Answer

**step1** Understanding the problem

The problem asks us to find the largest number that has three digits and meets two specific conditions:
1. When this number is divided by 5, the leftover amount (remainder) should be 1.
2. When this same number is divided by 8, the leftover amount (remainder) should be 5.

**step2** Identifying properties based on the first condition

Let's consider the first condition: "gives remainder 1 when divided by 5".
Numbers that are exactly divisible by 5 always end in a 0 or a 5.
If a number leaves a remainder of 1 when divided by 5, it means it is one more than a multiple of 5.
So, such a number must end in either a 1 (like 0+1=1, 10+1=11) or a 6 (like 5+1=6, 15+1=16).
Since we are looking for the *largest* 3-digit number, we will start checking numbers from 999 downwards.

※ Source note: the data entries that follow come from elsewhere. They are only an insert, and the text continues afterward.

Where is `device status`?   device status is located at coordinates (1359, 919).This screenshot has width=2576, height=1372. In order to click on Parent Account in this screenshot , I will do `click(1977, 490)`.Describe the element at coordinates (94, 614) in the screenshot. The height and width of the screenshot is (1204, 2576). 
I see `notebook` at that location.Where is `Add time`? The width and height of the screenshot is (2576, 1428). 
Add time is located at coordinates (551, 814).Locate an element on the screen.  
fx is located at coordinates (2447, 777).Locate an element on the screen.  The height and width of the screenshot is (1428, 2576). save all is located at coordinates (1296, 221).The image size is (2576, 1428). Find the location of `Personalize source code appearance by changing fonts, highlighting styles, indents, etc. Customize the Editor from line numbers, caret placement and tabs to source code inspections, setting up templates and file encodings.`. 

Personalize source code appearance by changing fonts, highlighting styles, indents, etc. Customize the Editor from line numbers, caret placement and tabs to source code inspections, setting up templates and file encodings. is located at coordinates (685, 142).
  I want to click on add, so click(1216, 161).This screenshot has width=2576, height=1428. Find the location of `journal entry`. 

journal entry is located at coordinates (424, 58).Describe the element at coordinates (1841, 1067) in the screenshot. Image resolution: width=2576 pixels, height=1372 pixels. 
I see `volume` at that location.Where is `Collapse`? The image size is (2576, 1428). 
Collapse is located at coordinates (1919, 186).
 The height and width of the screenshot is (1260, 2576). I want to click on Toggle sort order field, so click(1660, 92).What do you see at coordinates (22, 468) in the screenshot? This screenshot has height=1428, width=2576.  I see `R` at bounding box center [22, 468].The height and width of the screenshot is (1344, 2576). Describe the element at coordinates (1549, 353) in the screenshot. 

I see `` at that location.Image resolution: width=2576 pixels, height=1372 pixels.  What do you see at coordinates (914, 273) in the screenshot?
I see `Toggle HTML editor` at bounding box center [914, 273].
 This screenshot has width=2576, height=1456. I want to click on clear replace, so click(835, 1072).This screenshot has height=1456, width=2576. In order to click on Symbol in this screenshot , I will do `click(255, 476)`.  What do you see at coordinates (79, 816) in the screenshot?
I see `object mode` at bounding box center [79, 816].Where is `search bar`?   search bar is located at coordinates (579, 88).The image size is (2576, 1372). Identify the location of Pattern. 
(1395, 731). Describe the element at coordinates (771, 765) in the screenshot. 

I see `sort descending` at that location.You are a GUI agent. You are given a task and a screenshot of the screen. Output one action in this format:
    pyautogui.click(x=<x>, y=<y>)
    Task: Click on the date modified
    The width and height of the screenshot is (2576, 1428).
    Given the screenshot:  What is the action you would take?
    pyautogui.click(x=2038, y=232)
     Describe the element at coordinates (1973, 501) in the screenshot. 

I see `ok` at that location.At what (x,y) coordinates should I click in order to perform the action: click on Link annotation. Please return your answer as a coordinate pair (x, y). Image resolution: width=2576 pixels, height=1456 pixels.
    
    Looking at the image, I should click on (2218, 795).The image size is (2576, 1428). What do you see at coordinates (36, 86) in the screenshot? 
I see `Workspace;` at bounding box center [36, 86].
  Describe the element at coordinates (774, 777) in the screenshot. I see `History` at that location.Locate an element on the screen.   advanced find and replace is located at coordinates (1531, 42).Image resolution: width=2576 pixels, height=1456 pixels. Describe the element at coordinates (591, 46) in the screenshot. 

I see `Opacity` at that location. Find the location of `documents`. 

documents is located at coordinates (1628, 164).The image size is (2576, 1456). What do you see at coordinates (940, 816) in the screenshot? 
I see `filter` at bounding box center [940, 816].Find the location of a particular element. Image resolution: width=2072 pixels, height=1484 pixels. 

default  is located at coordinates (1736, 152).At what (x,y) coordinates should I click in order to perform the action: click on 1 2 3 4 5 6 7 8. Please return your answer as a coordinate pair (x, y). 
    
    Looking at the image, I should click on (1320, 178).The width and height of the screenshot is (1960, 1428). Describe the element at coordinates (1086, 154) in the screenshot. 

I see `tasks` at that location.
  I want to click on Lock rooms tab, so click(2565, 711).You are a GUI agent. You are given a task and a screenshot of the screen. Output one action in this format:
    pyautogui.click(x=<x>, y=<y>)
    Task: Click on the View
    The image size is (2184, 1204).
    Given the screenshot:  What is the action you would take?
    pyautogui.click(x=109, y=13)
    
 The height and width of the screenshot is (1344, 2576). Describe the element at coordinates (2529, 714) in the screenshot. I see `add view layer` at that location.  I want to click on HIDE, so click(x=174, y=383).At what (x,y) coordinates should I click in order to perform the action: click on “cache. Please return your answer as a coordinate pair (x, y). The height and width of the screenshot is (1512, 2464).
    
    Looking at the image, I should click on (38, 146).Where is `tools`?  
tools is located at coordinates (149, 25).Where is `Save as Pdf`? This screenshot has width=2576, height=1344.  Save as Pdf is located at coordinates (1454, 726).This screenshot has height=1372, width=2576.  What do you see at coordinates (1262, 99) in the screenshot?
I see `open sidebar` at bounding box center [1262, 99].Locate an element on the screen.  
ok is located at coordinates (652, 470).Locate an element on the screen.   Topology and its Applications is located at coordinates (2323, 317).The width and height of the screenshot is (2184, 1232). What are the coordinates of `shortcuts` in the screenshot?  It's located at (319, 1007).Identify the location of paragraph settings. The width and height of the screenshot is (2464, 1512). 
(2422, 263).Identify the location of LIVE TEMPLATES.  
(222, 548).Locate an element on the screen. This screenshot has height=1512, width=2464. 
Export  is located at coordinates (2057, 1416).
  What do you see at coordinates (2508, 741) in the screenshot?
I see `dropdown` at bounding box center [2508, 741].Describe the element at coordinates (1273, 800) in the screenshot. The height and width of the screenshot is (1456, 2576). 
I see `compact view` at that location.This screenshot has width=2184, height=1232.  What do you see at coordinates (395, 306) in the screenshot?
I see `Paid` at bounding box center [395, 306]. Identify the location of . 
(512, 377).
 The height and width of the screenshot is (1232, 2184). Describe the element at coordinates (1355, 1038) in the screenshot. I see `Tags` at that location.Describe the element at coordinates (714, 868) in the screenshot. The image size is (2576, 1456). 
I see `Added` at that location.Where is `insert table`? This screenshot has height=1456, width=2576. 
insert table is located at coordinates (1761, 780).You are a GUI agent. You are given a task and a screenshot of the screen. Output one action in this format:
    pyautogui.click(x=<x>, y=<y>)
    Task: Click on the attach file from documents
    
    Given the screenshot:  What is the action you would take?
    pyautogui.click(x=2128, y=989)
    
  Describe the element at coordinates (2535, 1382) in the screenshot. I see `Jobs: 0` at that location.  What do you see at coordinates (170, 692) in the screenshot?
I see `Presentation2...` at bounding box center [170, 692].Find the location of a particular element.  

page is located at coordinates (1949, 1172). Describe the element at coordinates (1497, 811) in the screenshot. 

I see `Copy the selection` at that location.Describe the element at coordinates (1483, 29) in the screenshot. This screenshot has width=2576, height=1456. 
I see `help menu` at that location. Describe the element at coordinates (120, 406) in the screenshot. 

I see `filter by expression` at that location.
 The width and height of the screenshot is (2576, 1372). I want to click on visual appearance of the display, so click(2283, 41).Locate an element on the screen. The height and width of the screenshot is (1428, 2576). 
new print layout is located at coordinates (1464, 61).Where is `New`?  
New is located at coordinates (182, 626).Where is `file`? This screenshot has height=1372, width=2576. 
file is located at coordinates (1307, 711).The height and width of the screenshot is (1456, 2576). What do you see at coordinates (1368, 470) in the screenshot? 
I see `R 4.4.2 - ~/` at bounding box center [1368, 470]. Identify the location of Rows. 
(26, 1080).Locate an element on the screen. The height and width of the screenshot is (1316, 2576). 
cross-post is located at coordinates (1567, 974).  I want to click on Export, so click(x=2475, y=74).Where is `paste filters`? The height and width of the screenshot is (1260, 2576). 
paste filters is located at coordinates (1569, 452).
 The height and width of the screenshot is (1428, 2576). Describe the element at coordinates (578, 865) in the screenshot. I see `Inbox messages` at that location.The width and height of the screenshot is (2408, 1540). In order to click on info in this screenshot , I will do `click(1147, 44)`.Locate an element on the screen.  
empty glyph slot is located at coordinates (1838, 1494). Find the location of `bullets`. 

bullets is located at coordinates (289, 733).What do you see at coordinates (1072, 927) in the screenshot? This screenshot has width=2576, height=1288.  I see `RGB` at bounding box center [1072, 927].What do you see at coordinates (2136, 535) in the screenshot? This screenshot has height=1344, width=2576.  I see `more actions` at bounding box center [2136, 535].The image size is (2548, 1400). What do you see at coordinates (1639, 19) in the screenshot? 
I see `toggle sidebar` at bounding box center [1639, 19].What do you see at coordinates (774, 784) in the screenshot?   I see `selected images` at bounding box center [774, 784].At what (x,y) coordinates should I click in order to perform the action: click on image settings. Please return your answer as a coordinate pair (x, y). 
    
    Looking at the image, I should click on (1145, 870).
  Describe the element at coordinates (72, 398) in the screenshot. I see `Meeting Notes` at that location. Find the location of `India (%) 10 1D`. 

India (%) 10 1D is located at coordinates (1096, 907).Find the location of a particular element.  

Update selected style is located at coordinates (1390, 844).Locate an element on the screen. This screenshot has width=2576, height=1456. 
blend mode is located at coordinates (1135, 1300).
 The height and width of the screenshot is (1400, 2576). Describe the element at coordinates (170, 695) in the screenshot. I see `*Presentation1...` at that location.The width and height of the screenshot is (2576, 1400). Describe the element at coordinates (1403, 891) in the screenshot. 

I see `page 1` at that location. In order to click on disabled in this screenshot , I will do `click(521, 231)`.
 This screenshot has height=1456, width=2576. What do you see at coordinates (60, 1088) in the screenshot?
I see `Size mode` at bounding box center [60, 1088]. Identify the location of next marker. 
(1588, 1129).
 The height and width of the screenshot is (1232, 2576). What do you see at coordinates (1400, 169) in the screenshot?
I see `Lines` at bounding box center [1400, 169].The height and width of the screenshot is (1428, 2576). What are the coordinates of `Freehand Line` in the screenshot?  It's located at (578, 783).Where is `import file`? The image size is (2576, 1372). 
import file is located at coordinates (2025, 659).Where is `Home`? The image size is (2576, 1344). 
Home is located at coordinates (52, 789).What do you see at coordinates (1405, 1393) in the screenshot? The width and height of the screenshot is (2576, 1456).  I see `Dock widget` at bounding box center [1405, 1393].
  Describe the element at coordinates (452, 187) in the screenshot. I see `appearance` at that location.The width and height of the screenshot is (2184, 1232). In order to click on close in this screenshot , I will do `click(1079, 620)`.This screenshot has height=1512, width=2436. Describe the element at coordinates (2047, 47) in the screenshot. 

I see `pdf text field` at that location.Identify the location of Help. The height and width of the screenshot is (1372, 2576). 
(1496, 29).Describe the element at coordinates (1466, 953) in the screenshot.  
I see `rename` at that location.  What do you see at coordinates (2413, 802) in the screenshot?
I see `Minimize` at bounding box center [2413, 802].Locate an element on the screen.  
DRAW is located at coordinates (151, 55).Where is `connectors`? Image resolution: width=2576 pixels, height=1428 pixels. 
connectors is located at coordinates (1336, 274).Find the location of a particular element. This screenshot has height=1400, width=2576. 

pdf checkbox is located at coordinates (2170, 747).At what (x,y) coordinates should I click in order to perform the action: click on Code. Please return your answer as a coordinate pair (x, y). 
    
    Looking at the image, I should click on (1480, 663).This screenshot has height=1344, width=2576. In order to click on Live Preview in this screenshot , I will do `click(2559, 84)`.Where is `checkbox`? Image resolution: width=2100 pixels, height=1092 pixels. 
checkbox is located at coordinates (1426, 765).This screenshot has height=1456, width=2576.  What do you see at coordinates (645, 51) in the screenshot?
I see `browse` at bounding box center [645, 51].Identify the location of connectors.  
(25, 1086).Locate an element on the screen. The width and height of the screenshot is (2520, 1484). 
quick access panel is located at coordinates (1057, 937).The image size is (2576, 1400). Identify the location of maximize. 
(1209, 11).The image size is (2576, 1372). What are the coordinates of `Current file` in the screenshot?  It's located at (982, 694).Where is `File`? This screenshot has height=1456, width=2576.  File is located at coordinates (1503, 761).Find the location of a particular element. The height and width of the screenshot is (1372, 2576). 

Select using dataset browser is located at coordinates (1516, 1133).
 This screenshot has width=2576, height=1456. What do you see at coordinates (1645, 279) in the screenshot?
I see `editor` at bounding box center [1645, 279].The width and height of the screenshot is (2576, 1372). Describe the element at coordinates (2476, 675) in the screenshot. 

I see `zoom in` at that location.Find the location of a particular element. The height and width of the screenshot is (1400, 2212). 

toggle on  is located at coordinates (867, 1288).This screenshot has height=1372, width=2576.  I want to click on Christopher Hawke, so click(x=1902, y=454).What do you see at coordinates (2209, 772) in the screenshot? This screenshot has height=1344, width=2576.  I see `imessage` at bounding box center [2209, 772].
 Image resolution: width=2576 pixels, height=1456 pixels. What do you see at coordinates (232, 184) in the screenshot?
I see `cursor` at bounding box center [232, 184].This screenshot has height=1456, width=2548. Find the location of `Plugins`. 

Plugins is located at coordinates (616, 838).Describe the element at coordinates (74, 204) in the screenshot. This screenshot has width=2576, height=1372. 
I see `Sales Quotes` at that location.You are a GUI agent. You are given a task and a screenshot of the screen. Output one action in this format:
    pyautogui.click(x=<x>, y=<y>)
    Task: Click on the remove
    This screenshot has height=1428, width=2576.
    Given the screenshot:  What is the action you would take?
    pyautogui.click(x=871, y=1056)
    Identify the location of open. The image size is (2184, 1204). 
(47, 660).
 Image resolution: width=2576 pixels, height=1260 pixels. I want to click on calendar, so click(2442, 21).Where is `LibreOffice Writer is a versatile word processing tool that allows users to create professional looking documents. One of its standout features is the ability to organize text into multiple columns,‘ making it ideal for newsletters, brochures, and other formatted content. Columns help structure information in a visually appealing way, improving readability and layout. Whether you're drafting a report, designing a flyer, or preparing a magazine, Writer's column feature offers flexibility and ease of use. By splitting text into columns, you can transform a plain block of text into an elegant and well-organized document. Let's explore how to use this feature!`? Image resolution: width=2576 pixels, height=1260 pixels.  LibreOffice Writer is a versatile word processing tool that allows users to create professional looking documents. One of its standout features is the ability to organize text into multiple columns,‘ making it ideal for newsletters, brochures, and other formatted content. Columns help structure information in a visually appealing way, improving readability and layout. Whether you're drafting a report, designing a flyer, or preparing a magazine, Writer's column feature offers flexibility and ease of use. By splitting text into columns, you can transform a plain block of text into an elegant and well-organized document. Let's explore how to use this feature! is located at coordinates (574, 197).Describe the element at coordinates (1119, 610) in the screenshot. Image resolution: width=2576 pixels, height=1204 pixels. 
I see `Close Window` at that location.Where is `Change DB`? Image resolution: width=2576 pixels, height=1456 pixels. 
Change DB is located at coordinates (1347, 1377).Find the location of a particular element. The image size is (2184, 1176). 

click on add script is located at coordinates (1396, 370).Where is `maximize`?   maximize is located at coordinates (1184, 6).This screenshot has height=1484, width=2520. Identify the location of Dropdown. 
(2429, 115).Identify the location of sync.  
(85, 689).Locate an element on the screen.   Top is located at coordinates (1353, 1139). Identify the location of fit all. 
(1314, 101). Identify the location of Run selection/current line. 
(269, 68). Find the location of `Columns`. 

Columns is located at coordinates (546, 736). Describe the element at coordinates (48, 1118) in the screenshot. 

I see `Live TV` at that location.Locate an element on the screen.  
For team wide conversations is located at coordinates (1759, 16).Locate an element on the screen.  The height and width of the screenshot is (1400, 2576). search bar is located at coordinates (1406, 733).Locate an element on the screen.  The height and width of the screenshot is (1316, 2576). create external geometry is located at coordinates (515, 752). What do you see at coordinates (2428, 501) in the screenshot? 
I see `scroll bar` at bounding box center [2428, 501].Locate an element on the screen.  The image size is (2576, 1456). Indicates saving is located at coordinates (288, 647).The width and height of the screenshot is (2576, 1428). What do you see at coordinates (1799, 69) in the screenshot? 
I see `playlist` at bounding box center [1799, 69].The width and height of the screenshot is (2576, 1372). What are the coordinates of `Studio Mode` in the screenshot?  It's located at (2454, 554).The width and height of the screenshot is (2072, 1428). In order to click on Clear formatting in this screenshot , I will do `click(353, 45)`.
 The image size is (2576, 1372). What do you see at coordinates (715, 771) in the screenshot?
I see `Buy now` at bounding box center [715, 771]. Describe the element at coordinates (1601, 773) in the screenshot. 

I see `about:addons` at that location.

**step3** Listing potential 3-digit candidates in descending order

The largest 3-digit number is 999. We need to find 3-digit numbers that end in 1 or 6, starting from the largest possible one.
The numbers that satisfy the first condition, listed from largest to smallest, are:
- 996 (ends in 6)
- 991 (ends in 1)
- 986 (ends in 6)
- 981 (ends in 1)
And so on.

**step4** Checking candidates against the second condition

Now, we will test these potential numbers, starting from the largest, to see if they also satisfy the second condition: "gives remainder 5 when divided by 8".
First candidate: 996
Let's divide 996 by 8:
$$996 \div 8$$
We can do the division: 996 divided by 8 equals 124 with a remainder of 4.
$$996 = 8 \times 124 + 4$$
The remainder is 4, not 5. So, 996 is not the number we are looking for.
Second candidate: 991
Let's divide 991 by 8:
$$991 \div 8$$
991 divided by 8 equals 123 with a remainder of 7.
$$991 = 8 \times 123 + 7$$
The remainder is 7, not 5. So, 991 is not the number we are looking for.
Third candidate: 986
Let's divide 986 by 8:
$$986 \div 8$$
986 divided by 8 equals 123 with a remainder of 2.
$$986 = 8 \times 123 + 2$$
The remainder is 2, not 5. So, 986 is not the number we are looking for.
Fourth candidate: 981
Let's divide 981 by 8:
$$981 \div 8$$
981 divided by 8 equals 122 with a remainder of 5.
$$981 = 8 \times 122 + 5$$
The remainder is 5. This number satisfies the second condition.
We already know that 981 ends in 1, which means it gives a remainder of 1 when divided by 5.
Since we checked the numbers in descending order from the largest possible 3-digit numbers that fulfill the first condition, 981 is the first (and therefore largest) number we found that meets both conditions.

**step5** Conclusion

The largest 3-digit number that gives a remainder of 1 when divided by 5 and a remainder of 5 when divided by 8 is 981.